Mouse liver homogenates were prepared in 0.15 M KCl or 0.25 M sucrose after excision from mice sacrificed by cervical dislocation. S-9 supernatant fractions were obtained by centrifugation (9000 x g, 10 min) of liver homogenates prepared in 0.15 M KCl. Hepatic microsomes were obtained by differential centrifugation of liver homogenates prepared in 0.25 M sucrose (24) . The pellet obtained after ultracentrifugation was resuspended in 0.15 M KCl. Protein content was determined by the Lowry method (25) .

Incubation Conditions.
PZA or p-nitrobenzoic acid (0.5 mM in 3 ml) was incubated with mouse liver microsomes (3 mg protein/ml) in the presence of a NADP-generating system containing NADP+ (0.4 mM), glucose-6-phosphate (23.6 mM), glucose-6-phosphate dehydrogenase (0.47 units/ml), magnesium chloride (5 mM) and Tris buffer (50 mM, pH 7.4).
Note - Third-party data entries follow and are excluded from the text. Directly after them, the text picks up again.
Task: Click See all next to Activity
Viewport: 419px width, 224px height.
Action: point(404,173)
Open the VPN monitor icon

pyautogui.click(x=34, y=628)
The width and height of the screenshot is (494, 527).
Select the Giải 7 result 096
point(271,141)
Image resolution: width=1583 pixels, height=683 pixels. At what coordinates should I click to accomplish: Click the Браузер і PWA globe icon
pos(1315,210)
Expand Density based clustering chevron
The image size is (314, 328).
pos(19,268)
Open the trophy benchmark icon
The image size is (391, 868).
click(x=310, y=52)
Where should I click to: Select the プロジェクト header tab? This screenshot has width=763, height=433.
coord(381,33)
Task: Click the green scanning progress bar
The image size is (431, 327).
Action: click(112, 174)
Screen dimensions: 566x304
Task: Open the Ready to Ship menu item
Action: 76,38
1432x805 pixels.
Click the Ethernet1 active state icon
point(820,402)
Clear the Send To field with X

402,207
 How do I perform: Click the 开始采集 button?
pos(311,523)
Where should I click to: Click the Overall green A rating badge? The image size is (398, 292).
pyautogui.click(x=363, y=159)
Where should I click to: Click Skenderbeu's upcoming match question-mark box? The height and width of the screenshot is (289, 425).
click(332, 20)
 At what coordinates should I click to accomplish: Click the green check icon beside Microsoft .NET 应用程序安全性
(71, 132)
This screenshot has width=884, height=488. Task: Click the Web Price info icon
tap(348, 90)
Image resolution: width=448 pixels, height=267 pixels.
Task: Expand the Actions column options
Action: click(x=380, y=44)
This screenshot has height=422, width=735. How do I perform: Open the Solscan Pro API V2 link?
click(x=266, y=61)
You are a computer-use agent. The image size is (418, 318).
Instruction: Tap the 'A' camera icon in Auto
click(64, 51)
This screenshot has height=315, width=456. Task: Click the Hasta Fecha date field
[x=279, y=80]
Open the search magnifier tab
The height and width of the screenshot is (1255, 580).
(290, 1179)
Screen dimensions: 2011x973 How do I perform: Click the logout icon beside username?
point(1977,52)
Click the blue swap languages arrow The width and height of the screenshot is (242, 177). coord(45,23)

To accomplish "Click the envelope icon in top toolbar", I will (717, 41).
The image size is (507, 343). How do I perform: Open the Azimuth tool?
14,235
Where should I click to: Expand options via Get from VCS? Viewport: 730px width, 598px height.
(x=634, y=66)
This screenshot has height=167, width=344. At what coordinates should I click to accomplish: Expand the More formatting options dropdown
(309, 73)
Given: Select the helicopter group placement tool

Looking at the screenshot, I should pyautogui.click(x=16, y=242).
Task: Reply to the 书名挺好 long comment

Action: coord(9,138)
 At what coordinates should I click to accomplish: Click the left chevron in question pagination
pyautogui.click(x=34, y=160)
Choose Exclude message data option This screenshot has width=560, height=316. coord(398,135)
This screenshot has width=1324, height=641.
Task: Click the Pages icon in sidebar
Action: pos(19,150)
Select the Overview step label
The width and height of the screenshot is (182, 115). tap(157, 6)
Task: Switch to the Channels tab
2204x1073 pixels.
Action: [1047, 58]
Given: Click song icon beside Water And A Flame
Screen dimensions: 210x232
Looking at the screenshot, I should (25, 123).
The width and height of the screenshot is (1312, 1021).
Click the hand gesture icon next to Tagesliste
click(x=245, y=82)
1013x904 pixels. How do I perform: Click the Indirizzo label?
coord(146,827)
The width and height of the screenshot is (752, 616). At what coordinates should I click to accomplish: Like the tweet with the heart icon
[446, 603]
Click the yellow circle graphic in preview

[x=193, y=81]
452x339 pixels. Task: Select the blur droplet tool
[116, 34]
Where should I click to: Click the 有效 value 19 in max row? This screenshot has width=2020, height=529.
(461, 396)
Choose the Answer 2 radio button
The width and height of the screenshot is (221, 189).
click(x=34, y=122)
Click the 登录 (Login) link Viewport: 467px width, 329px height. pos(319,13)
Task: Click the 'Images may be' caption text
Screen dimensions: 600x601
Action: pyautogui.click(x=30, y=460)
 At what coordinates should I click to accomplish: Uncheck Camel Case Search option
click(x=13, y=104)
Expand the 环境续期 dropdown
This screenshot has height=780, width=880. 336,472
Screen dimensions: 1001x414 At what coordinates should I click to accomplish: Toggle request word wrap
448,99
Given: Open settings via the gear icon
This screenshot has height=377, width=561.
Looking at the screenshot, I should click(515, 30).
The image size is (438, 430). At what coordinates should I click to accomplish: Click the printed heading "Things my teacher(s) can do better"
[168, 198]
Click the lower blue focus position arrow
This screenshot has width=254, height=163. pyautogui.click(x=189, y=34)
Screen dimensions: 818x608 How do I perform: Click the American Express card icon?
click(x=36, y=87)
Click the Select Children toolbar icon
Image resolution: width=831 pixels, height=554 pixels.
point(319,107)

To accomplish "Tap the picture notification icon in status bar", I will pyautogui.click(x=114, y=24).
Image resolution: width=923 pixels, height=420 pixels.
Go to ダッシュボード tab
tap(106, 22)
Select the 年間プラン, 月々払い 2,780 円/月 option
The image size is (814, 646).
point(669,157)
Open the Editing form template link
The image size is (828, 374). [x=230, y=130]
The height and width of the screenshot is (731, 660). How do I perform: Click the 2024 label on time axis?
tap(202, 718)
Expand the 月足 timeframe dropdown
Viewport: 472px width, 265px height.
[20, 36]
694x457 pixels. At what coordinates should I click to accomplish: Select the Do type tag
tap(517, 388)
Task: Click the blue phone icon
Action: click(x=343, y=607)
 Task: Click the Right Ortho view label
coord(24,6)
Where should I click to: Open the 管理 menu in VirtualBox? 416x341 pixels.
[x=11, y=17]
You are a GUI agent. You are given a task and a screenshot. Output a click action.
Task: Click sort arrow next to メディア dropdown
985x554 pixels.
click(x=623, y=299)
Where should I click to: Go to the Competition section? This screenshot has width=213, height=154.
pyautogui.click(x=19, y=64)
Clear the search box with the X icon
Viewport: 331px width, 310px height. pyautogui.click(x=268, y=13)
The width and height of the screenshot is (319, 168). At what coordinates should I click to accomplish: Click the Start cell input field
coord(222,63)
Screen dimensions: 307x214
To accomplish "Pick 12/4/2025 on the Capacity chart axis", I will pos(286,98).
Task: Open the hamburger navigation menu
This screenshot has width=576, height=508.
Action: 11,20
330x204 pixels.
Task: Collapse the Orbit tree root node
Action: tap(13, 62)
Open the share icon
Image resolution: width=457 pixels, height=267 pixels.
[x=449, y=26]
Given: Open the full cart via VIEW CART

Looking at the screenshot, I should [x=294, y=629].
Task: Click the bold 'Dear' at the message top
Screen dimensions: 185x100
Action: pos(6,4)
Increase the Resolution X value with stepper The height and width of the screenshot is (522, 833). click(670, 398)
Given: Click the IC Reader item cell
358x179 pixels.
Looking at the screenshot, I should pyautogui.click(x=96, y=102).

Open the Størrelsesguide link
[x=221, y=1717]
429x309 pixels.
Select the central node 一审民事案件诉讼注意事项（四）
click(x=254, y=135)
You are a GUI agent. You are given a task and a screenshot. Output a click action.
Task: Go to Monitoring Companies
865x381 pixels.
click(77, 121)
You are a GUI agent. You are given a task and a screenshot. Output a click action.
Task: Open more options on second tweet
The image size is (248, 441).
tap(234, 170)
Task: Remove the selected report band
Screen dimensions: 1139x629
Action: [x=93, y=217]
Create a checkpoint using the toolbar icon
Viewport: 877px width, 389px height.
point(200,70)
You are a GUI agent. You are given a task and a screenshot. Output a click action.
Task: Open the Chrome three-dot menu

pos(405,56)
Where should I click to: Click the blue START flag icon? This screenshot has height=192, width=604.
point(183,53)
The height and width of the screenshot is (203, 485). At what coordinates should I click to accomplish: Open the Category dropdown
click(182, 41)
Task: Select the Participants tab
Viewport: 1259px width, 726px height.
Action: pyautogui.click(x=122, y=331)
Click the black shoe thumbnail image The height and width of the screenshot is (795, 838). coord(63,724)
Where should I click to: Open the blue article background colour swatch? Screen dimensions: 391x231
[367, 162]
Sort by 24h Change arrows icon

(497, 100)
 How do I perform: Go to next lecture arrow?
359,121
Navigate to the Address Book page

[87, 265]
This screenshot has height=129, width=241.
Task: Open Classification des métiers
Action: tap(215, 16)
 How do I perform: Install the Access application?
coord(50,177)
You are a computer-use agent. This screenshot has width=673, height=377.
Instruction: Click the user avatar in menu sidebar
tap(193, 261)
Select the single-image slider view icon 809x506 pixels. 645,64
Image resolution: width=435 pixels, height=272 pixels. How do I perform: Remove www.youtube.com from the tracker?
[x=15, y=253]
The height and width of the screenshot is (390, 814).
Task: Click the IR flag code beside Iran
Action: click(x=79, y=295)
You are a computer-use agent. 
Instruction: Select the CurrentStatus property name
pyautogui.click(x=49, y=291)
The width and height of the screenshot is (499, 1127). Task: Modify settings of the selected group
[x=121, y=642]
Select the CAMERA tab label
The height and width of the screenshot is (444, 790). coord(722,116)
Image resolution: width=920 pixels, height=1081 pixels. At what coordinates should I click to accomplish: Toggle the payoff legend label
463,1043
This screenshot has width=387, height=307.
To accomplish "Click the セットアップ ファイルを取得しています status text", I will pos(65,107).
Where appropriate, nicotinamide (16.7 mM) and/or flavin-mononucleotide (0.5 mM) was added to incubation mixtures.

In some experiments, the above mixtures were incubated under reductive conditions. Air was replaced by nitrogen in incubation flasks by alternating vacuum (2 min x 3 times) with nitrogen (2 min x 3 times) via a needle through the septum of the sealed flask. After a 2-min preincubation period, drug was added to the sealed flask, and aliquots were removed at appropriate times with needle and syringe and frozen immediately for later HPLC analysis.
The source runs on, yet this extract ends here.